Why bulk timestamping matters
Enterprise organisations routinely process thousands of documents daily — invoices, contracts, audit logs, email archives, and compliance records. Each needs a qualified timestamp to ensure its legal admissibility. Manual timestamping is impractical at this scale. Bulk timestamping via API enables automated, high-throughput document certification without human intervention.
Architecture patterns
The most efficient approach is an asynchronous pipeline: documents enter a queue, a worker process computes SHA-256 hashes in batch, sends hash batches to the TSA API, and stores returned tokens alongside the original documents. This pattern maximises throughput while minimising API round trips. Most QTSPs support batch timestamp requests.

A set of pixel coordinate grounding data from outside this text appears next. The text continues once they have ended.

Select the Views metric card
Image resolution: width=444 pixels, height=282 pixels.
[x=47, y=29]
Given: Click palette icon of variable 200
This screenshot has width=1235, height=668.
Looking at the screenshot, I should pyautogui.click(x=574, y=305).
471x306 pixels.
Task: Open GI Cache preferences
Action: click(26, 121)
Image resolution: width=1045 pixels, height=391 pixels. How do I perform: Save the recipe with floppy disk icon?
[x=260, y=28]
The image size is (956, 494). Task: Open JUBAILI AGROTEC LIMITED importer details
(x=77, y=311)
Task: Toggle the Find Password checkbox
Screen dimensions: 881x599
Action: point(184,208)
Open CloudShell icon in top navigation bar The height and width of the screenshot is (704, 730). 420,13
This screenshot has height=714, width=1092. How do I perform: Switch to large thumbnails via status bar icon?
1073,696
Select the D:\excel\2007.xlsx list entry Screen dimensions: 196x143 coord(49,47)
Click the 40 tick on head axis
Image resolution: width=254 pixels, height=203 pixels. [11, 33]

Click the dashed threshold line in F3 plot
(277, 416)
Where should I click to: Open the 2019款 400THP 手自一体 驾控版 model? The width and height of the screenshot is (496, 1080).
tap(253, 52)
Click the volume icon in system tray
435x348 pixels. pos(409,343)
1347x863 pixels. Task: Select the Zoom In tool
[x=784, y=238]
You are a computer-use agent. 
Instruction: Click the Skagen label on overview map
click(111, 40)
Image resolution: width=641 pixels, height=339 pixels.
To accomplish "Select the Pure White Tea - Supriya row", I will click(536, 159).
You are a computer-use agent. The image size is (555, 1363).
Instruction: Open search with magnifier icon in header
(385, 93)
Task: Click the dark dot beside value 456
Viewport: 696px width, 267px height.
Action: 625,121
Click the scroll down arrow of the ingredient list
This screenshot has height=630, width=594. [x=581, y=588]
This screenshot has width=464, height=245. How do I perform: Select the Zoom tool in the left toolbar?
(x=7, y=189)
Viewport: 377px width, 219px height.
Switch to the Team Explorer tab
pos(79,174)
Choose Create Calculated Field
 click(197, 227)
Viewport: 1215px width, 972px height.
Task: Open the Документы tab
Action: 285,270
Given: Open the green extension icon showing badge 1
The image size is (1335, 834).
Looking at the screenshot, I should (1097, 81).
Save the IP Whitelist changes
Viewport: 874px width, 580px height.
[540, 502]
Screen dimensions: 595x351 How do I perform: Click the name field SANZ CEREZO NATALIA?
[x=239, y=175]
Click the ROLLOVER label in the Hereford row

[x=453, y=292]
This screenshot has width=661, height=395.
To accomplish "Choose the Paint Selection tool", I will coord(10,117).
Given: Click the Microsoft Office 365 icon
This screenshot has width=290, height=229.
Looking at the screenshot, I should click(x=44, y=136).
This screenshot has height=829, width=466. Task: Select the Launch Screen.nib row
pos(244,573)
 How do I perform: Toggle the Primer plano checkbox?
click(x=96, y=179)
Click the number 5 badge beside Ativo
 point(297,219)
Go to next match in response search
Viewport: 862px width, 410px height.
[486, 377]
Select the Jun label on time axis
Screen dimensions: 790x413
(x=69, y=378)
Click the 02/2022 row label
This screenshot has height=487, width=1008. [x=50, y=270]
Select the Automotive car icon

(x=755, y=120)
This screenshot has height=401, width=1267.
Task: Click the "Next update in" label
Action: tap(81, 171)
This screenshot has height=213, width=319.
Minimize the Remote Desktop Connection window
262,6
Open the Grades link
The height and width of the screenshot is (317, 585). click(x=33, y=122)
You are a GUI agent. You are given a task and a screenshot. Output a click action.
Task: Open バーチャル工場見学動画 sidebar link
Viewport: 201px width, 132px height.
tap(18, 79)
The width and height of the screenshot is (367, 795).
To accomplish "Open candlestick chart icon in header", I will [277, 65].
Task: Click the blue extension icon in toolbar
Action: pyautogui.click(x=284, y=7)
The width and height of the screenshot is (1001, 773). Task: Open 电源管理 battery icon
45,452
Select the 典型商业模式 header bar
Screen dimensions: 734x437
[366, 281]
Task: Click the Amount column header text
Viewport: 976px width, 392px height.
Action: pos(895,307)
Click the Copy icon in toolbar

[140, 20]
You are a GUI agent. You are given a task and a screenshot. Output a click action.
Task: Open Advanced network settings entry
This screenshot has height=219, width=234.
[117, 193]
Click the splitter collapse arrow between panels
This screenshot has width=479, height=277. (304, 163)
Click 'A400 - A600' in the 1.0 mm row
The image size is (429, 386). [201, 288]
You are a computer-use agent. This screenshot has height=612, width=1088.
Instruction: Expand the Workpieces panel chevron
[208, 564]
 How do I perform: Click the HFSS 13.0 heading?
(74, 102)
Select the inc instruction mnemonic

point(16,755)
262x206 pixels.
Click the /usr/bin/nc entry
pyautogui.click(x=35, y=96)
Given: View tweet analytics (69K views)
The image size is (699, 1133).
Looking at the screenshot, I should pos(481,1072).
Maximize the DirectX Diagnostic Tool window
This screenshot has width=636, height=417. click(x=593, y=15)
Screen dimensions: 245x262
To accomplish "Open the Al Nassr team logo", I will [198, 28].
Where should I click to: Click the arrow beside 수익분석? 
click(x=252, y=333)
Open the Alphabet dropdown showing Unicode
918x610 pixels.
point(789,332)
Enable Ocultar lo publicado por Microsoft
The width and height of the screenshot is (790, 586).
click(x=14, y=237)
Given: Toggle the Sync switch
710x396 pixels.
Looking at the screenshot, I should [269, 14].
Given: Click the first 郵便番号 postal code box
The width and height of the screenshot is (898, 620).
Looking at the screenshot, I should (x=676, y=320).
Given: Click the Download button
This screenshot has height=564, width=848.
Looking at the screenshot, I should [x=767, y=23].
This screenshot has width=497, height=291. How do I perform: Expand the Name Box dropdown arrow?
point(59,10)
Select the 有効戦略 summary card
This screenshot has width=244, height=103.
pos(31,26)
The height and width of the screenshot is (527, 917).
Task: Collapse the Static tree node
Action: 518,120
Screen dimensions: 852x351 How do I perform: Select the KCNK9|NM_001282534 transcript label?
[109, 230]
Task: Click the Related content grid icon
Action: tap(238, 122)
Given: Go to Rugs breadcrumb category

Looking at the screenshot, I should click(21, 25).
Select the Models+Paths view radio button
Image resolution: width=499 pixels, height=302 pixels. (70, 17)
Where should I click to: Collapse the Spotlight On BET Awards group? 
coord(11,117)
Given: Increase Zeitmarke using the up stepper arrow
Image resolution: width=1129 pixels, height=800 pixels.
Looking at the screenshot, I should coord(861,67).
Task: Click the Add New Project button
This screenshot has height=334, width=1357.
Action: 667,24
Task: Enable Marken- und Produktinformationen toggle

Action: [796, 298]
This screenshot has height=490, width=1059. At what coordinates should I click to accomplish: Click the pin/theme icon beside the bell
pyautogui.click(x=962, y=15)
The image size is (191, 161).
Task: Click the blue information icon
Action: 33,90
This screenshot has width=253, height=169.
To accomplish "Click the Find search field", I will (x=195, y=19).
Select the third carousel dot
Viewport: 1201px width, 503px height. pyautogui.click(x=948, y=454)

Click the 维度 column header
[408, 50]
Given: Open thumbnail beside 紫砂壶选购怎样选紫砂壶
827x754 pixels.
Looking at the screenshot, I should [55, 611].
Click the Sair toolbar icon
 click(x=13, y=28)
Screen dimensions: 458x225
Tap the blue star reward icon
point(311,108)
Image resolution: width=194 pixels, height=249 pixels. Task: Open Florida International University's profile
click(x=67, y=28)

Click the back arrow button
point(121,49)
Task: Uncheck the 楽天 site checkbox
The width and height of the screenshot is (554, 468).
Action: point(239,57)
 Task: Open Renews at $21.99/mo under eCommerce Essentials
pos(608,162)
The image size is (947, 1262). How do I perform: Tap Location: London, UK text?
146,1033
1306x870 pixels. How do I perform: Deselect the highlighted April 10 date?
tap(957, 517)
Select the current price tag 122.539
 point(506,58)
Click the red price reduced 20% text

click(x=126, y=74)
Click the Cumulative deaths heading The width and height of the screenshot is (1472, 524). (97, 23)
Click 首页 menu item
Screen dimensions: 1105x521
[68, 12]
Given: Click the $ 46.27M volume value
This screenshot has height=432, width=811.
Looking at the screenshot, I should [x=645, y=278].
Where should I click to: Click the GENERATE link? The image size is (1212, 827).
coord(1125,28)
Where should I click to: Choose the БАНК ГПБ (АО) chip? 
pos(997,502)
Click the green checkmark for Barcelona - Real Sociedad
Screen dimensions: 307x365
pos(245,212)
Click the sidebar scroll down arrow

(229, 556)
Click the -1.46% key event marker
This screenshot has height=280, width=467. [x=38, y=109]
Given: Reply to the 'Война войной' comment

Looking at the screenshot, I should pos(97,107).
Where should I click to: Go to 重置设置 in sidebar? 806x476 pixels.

Error handling and retry logic
Network transients and API rate limits are facts of life. Implement exponential backoff with jitter for retries. Store unhashed documents in a dead-letter queue for reprocessing. Maintain a reconciliation log that tracks which documents have been successfully timestamped. Set up alerts for persistent failures.
Storage and verification
Store timestamp tokens in a structure that links them to their source documents — typically using the document hash as the key. Implement periodic verification jobs that sample tokens and re-verify them against the source documents. This catches storage corruption and ensures long-term integrity of your timestamped archive.